Cancer Prognosis Prediction | Sindhura Thirumal

This work was presented and published in 2021 IEEE EMBS International Conference on Biomedical and Health Informatics (BHI).

Goal

Current studies of IMC analysis in the literature use simple statistical approaches. Here, we want to take advantage of the high-throughput nature of imaging mass cytometry data by developing a machine learning-based analysis pipeline.

Result

Developed a standardized machine learning-based analysis pipeline for IMC data for predicting various clinical outcomes of a cancer patient. We also introduced a novel augmentation approach that is specific to IMC data.

Introduction

Both tumour cells and the tumor microenvironemnt (TME) are important considerations when evaluating various cancers at the tissue level. With time, cancer cells evolve and are able to evade destruction by cells of the immune system, resulting in the formation of a tumor.

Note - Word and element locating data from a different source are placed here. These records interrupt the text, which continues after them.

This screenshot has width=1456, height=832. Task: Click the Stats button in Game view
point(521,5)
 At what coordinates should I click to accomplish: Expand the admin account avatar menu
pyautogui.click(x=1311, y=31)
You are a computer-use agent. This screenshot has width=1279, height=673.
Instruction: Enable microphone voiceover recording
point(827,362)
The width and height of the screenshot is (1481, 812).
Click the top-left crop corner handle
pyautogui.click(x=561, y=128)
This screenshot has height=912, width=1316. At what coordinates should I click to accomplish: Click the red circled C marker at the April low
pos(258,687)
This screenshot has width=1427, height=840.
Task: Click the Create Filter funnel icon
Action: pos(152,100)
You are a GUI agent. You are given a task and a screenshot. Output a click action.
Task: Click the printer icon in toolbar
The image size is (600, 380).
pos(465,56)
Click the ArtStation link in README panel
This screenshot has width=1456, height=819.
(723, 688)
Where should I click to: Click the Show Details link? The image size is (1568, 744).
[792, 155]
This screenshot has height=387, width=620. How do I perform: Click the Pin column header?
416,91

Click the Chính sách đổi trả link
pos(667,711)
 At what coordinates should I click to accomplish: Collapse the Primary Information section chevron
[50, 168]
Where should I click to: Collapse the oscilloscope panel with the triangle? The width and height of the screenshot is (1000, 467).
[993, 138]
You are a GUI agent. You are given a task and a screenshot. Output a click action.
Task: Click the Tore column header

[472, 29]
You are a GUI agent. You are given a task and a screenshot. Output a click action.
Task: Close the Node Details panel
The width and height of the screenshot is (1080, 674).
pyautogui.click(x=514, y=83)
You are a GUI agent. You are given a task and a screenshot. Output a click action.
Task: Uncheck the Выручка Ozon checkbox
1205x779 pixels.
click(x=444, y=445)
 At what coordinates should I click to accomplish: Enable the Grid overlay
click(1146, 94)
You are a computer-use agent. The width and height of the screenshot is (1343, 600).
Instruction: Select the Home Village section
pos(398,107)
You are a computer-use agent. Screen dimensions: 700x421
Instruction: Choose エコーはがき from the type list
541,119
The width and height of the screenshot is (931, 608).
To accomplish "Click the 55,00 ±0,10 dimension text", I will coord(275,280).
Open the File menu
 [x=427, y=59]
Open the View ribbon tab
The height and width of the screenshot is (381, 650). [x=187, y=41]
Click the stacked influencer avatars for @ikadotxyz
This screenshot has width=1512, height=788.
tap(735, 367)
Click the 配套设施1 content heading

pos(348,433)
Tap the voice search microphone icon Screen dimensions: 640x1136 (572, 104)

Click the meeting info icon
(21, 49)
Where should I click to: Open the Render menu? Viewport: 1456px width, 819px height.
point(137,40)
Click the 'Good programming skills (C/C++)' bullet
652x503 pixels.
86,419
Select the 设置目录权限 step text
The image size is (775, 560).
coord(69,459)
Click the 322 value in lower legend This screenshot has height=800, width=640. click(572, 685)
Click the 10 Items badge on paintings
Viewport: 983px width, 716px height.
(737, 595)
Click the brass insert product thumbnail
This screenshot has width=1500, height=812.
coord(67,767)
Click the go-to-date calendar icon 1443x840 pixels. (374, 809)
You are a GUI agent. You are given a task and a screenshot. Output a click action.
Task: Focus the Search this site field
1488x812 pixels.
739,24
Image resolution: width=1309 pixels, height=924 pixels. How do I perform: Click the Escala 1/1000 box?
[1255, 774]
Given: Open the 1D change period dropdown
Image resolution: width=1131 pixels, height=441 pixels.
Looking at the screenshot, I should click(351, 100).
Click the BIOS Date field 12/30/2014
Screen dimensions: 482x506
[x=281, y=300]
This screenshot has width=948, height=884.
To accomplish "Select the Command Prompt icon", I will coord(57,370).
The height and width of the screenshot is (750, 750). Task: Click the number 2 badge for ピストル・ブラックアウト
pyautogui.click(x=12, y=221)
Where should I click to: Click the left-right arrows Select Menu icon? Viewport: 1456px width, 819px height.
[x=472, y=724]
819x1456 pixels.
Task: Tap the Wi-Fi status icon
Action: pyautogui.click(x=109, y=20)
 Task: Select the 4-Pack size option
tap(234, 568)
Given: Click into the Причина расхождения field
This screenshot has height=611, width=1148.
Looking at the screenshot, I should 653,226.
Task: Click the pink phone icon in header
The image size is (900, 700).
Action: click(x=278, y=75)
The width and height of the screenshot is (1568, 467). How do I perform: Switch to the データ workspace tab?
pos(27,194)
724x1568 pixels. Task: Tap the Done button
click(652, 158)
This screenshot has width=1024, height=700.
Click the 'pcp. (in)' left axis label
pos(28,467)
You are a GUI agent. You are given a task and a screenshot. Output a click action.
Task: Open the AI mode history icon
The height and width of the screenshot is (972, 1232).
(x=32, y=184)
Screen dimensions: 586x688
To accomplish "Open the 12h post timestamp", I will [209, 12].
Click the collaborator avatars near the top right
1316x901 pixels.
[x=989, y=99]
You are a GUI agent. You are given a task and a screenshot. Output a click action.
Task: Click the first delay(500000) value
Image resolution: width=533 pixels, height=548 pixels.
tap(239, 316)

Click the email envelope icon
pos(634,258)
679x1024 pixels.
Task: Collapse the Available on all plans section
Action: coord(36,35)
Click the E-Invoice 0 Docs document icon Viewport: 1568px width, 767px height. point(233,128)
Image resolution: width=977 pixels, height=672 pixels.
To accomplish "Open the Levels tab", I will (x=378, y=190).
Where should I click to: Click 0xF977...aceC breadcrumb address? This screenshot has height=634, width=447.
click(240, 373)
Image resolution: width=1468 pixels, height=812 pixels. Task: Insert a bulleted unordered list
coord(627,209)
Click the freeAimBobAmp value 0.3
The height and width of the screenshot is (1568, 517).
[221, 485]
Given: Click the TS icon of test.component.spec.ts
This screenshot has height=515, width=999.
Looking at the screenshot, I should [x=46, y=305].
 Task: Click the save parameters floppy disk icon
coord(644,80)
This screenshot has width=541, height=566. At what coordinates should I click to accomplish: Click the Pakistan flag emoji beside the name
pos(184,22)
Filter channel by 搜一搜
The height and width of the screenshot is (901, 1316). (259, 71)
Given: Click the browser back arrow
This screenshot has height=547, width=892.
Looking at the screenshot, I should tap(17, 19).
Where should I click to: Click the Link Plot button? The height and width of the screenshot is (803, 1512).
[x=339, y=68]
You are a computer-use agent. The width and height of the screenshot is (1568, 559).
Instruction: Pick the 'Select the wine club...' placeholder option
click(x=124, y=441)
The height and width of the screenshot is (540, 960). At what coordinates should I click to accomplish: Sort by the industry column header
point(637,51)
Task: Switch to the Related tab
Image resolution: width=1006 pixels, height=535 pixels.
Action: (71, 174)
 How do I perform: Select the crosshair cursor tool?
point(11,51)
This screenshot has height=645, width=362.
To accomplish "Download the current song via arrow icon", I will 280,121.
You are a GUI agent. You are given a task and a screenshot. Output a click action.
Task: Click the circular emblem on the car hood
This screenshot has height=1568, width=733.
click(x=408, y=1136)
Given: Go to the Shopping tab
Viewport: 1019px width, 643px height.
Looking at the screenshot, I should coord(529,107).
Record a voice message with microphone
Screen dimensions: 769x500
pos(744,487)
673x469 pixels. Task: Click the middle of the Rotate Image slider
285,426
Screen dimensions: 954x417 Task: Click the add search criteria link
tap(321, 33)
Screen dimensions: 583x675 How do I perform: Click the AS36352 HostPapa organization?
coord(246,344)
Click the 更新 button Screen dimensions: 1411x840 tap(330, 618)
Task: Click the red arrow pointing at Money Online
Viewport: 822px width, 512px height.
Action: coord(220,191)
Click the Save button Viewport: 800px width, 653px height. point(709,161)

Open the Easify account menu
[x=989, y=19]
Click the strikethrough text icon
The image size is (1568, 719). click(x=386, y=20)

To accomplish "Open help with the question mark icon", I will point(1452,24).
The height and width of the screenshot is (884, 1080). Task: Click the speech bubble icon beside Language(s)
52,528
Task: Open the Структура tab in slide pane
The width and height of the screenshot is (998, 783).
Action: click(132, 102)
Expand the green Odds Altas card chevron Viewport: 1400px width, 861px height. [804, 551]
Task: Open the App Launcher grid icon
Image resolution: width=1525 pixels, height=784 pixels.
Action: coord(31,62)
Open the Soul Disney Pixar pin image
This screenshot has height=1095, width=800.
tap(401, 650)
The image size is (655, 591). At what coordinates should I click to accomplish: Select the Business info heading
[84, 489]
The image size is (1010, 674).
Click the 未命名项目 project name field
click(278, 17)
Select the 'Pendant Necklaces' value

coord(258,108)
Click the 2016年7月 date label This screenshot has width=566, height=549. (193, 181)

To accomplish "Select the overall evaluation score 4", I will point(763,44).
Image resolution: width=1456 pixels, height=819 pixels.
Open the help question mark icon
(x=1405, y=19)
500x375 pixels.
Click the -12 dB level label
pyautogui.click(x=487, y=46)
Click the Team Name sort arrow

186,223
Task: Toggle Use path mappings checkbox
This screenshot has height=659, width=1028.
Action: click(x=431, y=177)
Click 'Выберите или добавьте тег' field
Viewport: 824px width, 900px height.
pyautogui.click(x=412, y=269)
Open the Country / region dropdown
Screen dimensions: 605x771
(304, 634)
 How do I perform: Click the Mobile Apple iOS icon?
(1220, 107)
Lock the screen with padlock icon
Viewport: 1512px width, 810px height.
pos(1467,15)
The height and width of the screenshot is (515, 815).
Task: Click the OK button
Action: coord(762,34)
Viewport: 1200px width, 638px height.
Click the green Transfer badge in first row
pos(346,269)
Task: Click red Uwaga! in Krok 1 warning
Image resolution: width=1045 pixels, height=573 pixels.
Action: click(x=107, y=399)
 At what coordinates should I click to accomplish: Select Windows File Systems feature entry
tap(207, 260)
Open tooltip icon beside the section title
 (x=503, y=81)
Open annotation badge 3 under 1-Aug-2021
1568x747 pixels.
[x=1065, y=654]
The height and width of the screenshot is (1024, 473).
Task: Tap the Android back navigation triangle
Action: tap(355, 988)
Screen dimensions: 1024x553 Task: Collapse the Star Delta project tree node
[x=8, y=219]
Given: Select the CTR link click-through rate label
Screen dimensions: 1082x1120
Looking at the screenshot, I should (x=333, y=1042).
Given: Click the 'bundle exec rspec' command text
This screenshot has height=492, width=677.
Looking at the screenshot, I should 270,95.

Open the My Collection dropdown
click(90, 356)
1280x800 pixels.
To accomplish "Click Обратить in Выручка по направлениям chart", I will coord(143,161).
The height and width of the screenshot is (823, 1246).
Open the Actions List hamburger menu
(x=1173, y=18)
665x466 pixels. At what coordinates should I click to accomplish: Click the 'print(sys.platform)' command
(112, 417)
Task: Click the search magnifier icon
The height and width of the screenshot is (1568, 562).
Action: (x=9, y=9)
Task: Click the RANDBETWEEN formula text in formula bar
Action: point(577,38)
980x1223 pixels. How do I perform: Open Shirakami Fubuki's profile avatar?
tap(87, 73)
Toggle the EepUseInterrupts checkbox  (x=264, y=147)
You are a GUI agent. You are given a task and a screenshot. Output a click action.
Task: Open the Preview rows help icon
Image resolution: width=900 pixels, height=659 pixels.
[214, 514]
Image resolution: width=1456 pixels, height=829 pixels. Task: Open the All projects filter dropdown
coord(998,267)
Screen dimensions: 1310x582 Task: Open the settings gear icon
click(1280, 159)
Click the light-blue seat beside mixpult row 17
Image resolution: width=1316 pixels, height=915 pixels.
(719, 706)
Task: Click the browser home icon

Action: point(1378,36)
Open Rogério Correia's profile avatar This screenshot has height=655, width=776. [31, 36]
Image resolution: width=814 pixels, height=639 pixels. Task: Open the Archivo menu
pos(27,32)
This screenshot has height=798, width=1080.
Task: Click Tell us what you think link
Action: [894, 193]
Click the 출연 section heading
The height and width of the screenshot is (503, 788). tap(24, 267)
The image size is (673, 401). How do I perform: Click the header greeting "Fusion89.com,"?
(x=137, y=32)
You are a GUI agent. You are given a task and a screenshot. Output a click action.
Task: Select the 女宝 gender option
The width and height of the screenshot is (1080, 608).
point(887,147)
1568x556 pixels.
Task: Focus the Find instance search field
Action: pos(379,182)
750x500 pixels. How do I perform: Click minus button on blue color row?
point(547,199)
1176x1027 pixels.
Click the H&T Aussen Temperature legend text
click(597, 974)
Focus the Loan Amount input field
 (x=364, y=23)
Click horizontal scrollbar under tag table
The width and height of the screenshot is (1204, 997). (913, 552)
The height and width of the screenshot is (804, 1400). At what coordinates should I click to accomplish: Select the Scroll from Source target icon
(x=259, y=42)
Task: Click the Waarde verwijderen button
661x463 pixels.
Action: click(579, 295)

Because of this, it’s important to obtain a better understanding of the various cell types within the TME, since they may contribute to tumor progression.

Tumour microenvironment - network of blood and lymphatic vessels, extracellular matrix, and various cells surrounding a tumour including stromal cells and immune cells.

For this project, we do this using the Hyperion^TM imaging system, which is an imaging mass cytometry (IMC) technology capable of high-throughput imaging of cells and proteins in situ. It produces multi-channel images per tissue sample, where each channel highlights the expression level of a given protein. Based on these expression levels, we can then identify the different cell types in the sample. IMC data have been used in cancer analysis studies in the past, however since it is a relatively new technology, these studies are limited and use regular statistical approaches rather than machine learning (ML) to estimate clinical outcomes. Hence, there’s a much needed urgency to leverage the quantitative nature of this technology.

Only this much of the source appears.